#### TASK GOAL
Reproduce the data verbatim, from its first line through the line containing "coord(117,7)", including both. Leave the pictures out of your answer.

#### DATASET EXTRACT
________________________

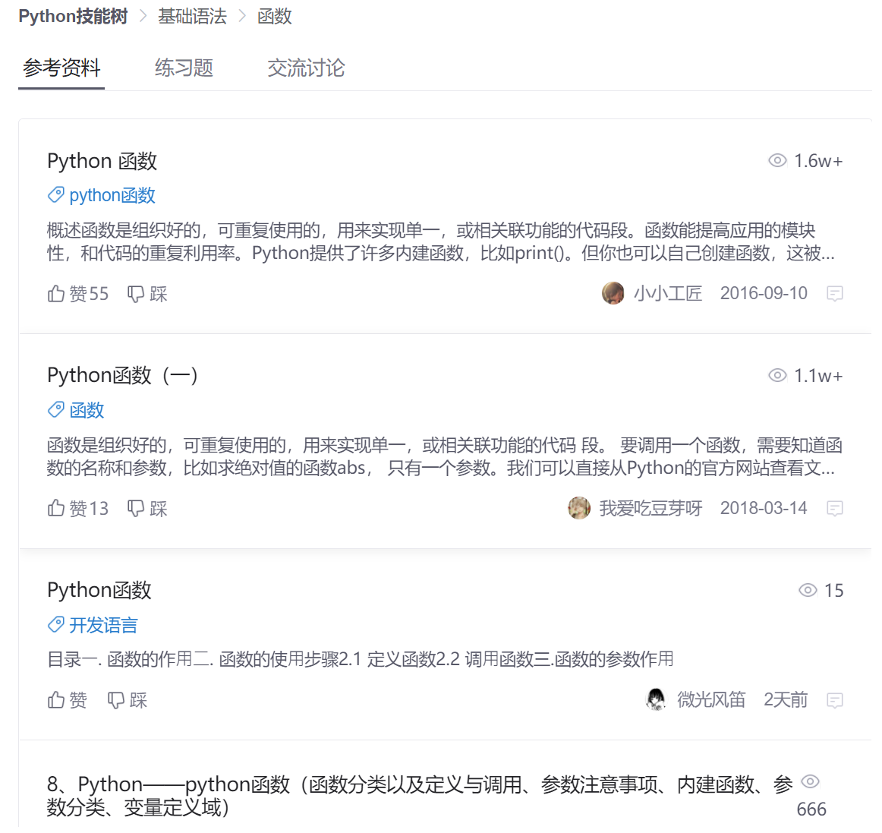Click the 我爱吃豆芽呀 author avatar
The height and width of the screenshot is (833, 882).
tap(579, 508)
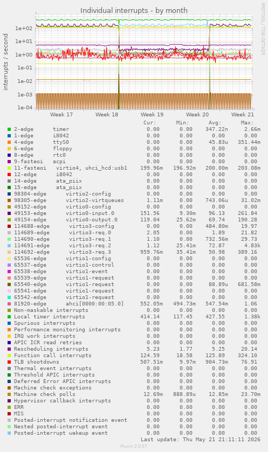Select the Local timer interrupts color square
The width and height of the screenshot is (268, 452).
(x=9, y=317)
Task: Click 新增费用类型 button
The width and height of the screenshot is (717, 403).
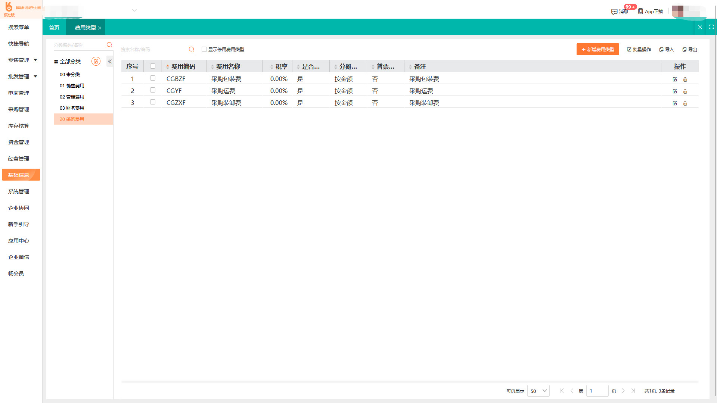Action: pos(598,49)
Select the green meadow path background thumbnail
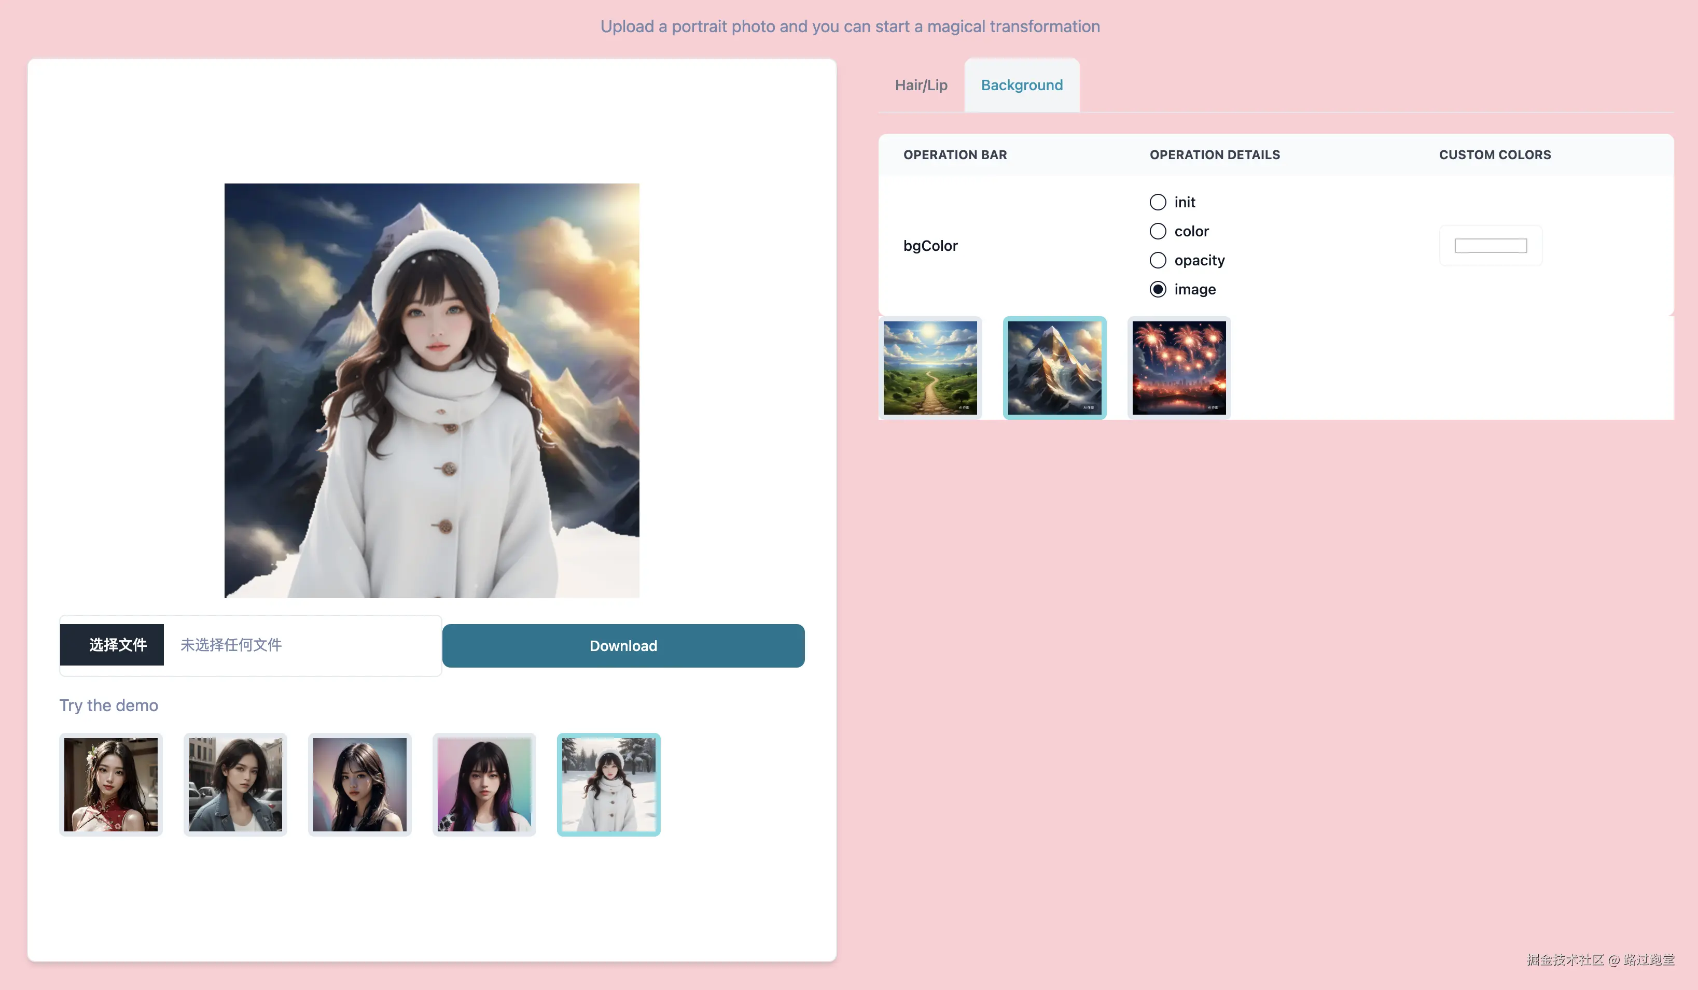This screenshot has width=1698, height=990. [x=930, y=368]
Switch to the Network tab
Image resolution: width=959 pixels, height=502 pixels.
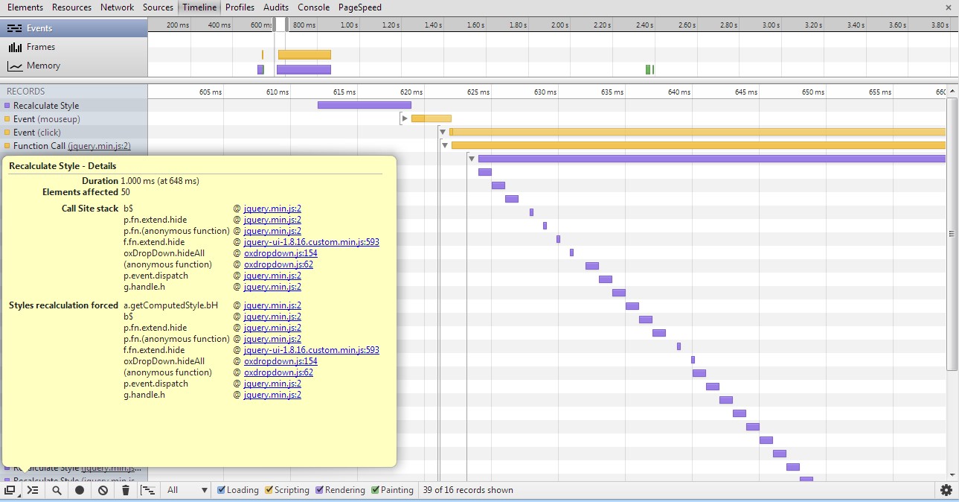coord(117,7)
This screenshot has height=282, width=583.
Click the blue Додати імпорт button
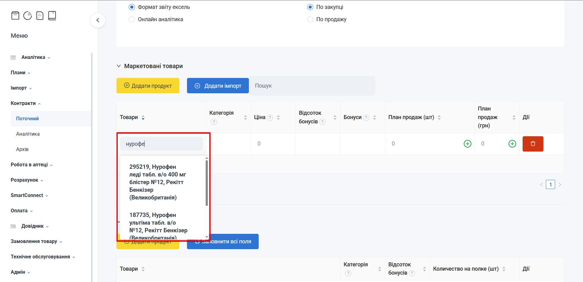pyautogui.click(x=218, y=86)

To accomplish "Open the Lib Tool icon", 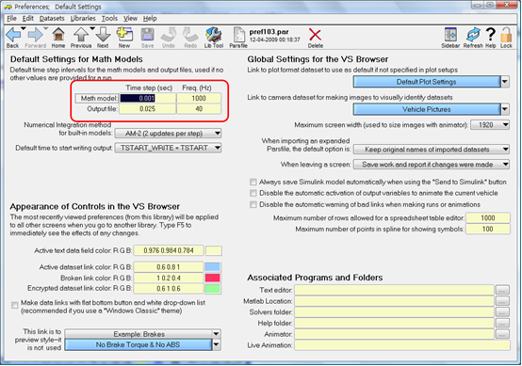I will tap(214, 35).
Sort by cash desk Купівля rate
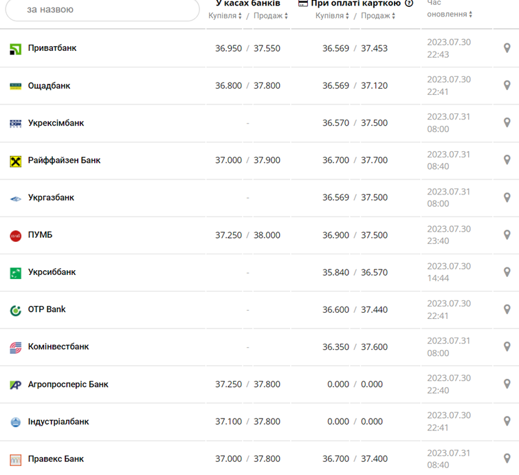 [225, 16]
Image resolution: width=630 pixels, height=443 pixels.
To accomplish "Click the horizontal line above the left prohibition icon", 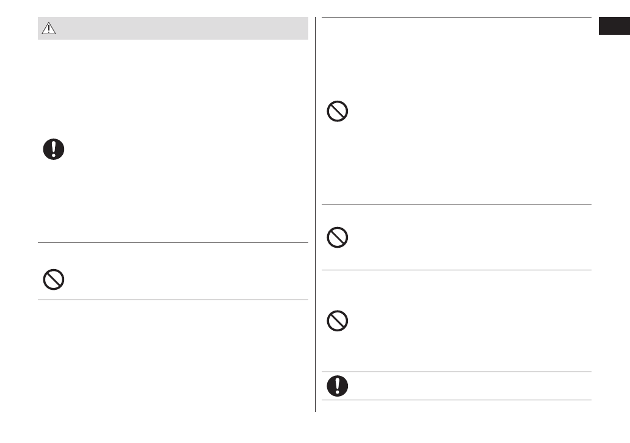I will [173, 243].
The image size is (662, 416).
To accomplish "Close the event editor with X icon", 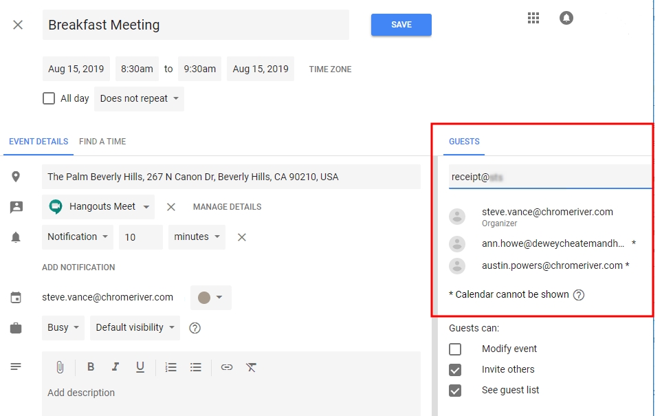I will point(18,25).
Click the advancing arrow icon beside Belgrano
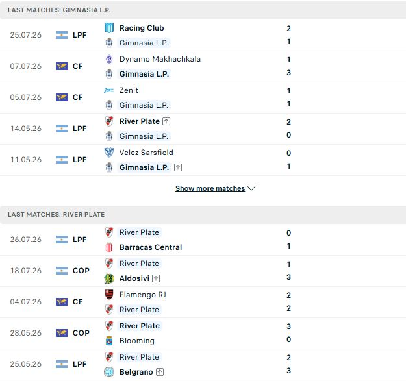The width and height of the screenshot is (406, 381). point(160,372)
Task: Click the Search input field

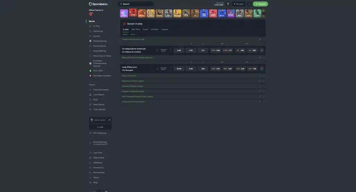Action: click(x=136, y=4)

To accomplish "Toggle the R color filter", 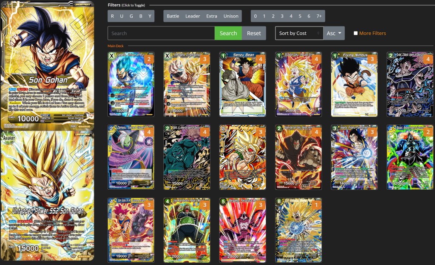I will tap(112, 16).
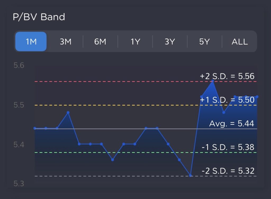Switch chart to 3Y period
Image resolution: width=271 pixels, height=199 pixels.
pyautogui.click(x=170, y=42)
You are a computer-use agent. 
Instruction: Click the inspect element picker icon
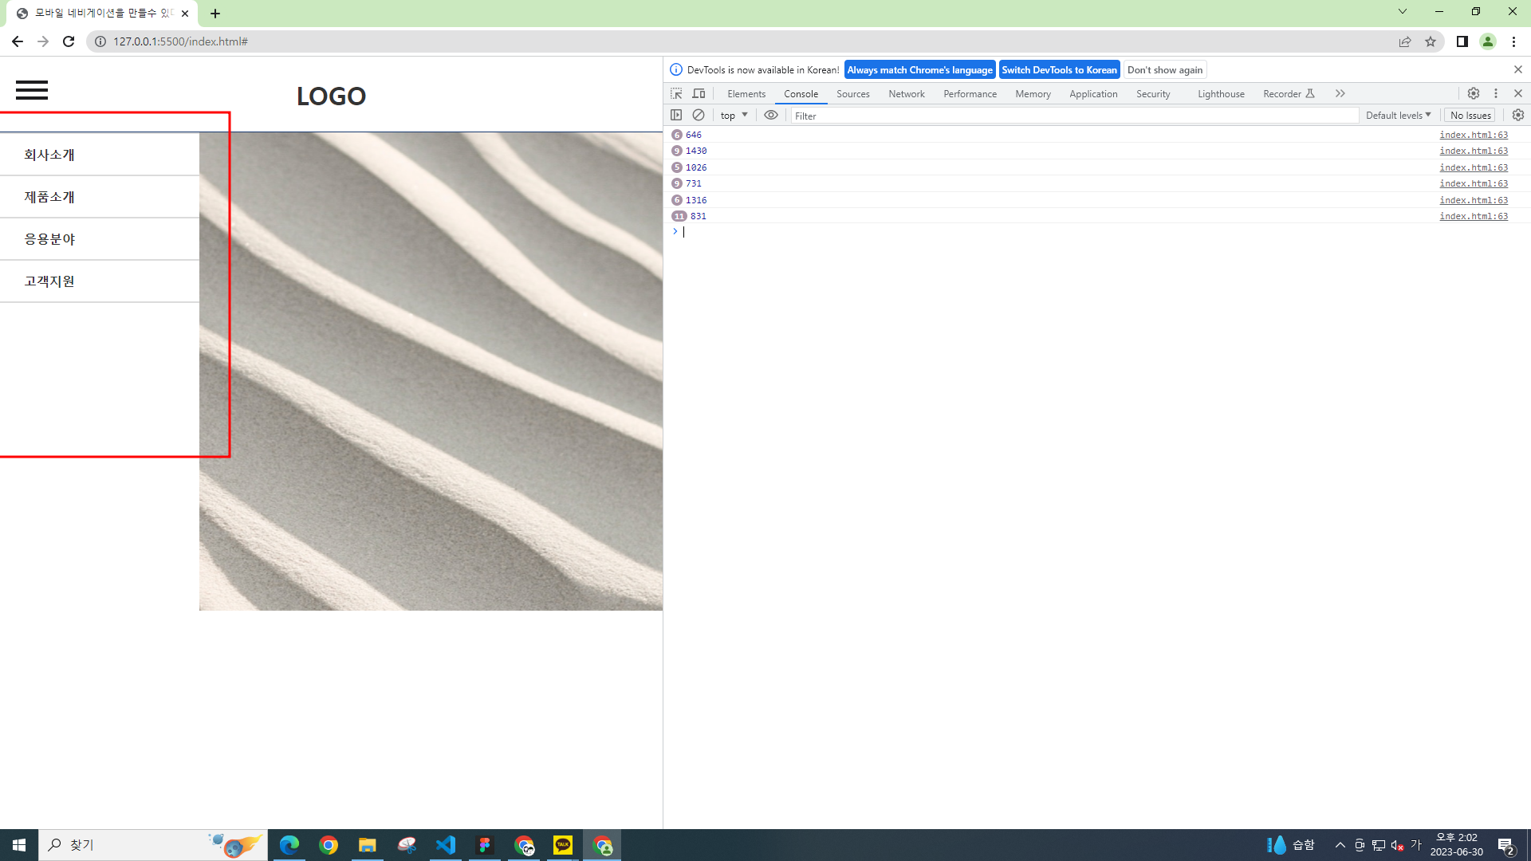[x=676, y=93]
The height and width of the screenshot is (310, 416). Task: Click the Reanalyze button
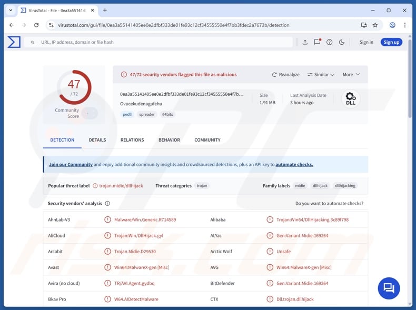coord(286,75)
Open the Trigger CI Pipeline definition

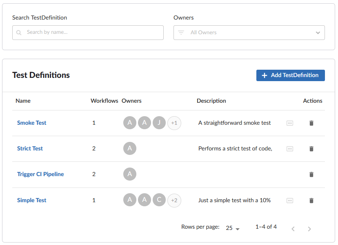coord(40,174)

________________________

#### TASK ANSWER
Click the 我爱吃豆芽呀 author avatar
The height and width of the screenshot is (833, 882).
tap(579, 508)
Select the Local timer interrupts color square
The width and height of the screenshot is (268, 452).
(x=9, y=317)
Task: Click 新增费用类型 button
The width and height of the screenshot is (717, 403).
Action: pos(598,49)
Select the green meadow path background thumbnail
This screenshot has width=1698, height=990. [x=930, y=368]
Switch to the Network tab
Image resolution: width=959 pixels, height=502 pixels.
coord(117,7)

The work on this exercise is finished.